Salinity stress, which usually occurs in arid and semiarid regions, is a major environmental constraint to crop productivity. Low rainfall, high evaporation, native rocks, saline irrigation water and poor water managements can cause salinity problems in agricultural areas. The majority of crop plants are susceptible and cannot survive under conditions of high salinity or can survive only with decreased yields. Plants are stressed in three ways in saline soils; (1) low water potential of the root medium leads water deficit, (2) the toxic effects of the ions mainly Na⁺ and Cl⁻, (3) nutrient imbalance by depression in uptake and/or shoot transport [1], [2], [3]. To alleviate the deleterious effects of salinity some rehabilitations such as reclamation of salinized lands, improving of irrigation saline water and special cultural techniques are applied. Corrections of the salinity problems are usually expensive and considered only a temporary solution. Selection and breeding of the cultivars that can grow and produce economic yield under the saline conditions are more permanent and complementary solutions to minimize the detrimental effects of the salinity [4], [5]. Plant species and cultivars within a crop species differ greatly in their response to salinity [3]. Genetic variability within a species is a valuable tool for screening and breeding for higher salt tolerance. Tomato (Lycopersicon esculentum Mill.), one of the important and widespread crops in the world, is sensitive to moderate levels of salt in the soil. So many authors have reported large variation among tomato genotypes in their response to salinity [5], [6], [7], [8].

Ion regulation is an essential factor of the mechanism of salt tolerance in tomato; salinity raises Na⁺ concentration in roots and leaves of tomato plants, Ca²⁺ and K⁺ concentrations in roots of salinized tomato plants change little under salinity whilst they arc greatly reduced in leaves [8]. While K⁺ and Ca²⁺ play key roles in several physiological processes, Na⁺ does not function as a macronutrient, and thus the substitution of K⁺ by Na⁺ and decrease in Ca²⁺ concentration may lead to nutritional imbalances. The control of Na⁺ accumulation, by exclusion strategy, and high shoot K⁺/Na⁺ and Ca²⁺/Na⁺ ratios may enhance salt tolerance or resistance in tomato crops [9].

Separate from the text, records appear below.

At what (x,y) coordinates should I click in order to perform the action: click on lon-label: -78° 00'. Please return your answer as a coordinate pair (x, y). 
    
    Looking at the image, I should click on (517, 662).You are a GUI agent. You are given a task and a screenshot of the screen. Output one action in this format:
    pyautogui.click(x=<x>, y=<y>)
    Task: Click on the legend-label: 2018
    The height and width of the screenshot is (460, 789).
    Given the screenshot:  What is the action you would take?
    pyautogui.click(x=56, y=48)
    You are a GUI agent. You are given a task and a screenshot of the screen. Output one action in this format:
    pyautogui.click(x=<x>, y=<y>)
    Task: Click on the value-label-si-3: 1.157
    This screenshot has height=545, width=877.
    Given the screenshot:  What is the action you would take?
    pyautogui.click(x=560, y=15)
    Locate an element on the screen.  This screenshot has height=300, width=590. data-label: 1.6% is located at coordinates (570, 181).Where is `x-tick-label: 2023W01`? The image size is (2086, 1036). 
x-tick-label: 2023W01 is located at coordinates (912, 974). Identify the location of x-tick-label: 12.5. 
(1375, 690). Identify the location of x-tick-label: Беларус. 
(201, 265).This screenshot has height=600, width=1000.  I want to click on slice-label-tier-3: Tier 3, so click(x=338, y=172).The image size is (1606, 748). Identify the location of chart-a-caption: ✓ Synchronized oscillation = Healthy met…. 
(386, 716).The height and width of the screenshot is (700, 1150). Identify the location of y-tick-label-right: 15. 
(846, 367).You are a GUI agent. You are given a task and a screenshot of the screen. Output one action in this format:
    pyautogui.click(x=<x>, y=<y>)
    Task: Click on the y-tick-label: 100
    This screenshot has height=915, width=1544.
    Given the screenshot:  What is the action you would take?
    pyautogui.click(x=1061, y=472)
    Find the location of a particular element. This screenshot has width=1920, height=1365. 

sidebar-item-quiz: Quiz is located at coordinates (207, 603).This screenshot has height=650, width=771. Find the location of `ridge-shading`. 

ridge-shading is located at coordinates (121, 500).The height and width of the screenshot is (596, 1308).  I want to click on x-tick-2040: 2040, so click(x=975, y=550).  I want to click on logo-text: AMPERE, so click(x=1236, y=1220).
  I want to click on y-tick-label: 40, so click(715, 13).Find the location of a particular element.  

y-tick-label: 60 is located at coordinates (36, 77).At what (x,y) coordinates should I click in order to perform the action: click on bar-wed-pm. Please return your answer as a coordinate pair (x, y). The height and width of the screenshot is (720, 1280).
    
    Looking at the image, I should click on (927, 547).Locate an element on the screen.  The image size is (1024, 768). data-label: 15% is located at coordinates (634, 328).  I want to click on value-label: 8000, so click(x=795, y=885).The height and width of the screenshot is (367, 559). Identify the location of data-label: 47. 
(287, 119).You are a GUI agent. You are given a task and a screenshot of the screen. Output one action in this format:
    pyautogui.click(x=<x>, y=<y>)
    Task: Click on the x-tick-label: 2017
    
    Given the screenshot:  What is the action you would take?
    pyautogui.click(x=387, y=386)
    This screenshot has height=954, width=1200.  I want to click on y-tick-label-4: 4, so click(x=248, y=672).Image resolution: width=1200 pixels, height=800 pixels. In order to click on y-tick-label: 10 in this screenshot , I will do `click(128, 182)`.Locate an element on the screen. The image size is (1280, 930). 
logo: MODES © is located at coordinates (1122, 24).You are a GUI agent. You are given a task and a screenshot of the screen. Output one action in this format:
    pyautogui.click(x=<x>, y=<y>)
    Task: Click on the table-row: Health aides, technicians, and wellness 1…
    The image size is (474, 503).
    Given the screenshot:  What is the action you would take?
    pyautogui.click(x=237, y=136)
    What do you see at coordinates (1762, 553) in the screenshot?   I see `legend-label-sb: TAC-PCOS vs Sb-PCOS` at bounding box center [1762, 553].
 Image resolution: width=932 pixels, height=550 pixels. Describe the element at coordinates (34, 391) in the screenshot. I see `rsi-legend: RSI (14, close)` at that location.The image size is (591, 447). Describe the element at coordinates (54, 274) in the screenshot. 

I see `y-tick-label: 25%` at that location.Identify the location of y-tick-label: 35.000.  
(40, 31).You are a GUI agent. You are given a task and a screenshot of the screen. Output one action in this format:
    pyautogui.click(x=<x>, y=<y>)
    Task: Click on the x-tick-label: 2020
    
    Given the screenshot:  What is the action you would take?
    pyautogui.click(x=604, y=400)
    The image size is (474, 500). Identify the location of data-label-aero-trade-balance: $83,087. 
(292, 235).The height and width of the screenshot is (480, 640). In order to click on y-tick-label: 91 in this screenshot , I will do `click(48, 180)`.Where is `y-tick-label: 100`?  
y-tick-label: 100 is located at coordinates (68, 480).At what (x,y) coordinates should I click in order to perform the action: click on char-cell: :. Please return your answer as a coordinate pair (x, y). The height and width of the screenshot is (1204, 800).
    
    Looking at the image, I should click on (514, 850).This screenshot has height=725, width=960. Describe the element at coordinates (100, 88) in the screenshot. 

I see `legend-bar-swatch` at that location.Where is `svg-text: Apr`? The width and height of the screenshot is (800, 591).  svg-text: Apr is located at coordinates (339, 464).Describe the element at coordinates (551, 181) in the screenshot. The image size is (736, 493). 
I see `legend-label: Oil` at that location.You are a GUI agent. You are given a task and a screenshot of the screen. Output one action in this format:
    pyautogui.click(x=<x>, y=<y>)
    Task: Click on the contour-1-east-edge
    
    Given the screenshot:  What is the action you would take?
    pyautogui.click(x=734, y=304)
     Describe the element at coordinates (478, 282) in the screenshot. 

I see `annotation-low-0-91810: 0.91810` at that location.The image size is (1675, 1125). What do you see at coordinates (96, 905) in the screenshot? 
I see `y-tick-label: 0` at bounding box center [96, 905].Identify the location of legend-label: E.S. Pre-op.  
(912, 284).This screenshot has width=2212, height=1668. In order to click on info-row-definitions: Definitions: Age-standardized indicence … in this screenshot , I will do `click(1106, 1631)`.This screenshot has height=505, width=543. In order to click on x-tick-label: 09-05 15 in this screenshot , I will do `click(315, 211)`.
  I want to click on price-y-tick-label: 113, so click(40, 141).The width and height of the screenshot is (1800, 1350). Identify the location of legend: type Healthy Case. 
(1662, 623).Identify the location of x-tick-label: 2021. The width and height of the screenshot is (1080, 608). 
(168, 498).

In many crop species, salt tolerance is reported to be a developmental regulated; stage specific phenomenon, i.e. the tolerance at one stage of plant development may not be correlated with tolerance at other developmental stages [10], [11]. However, typically in many plant species, including tomato, screening methods and the physiological works for salinity are based on the young plant stages [9], [12], [13], [14], [15], Qureshi et al. [16] have studied the procedures for a quick screening of wheat cultivars for salt tolerance at germination, seedling and maturity stages. The authors showed significant correlation between the seedling stage in nutrient solution and maturity stage in saline soil and suggested that the screening at seedling stage is not only less laborious, less time consuming and less expensive, but also has high reliability. Screening under natural field conditions is not feasible due to the high degree of soil heterogeneity.

The main objective of this study was to determine predictive screening parameters by judging the relationships among the visual appearance of the genotypes and shoot Na accumulation, maintenance of K/Na and Ca/Na ratios, shoot-root dry weights, that can be applied at early development stages of tomato plants. Sub-objective of the study was determination of differential responses of 55 tomato genotyes to salinity stress.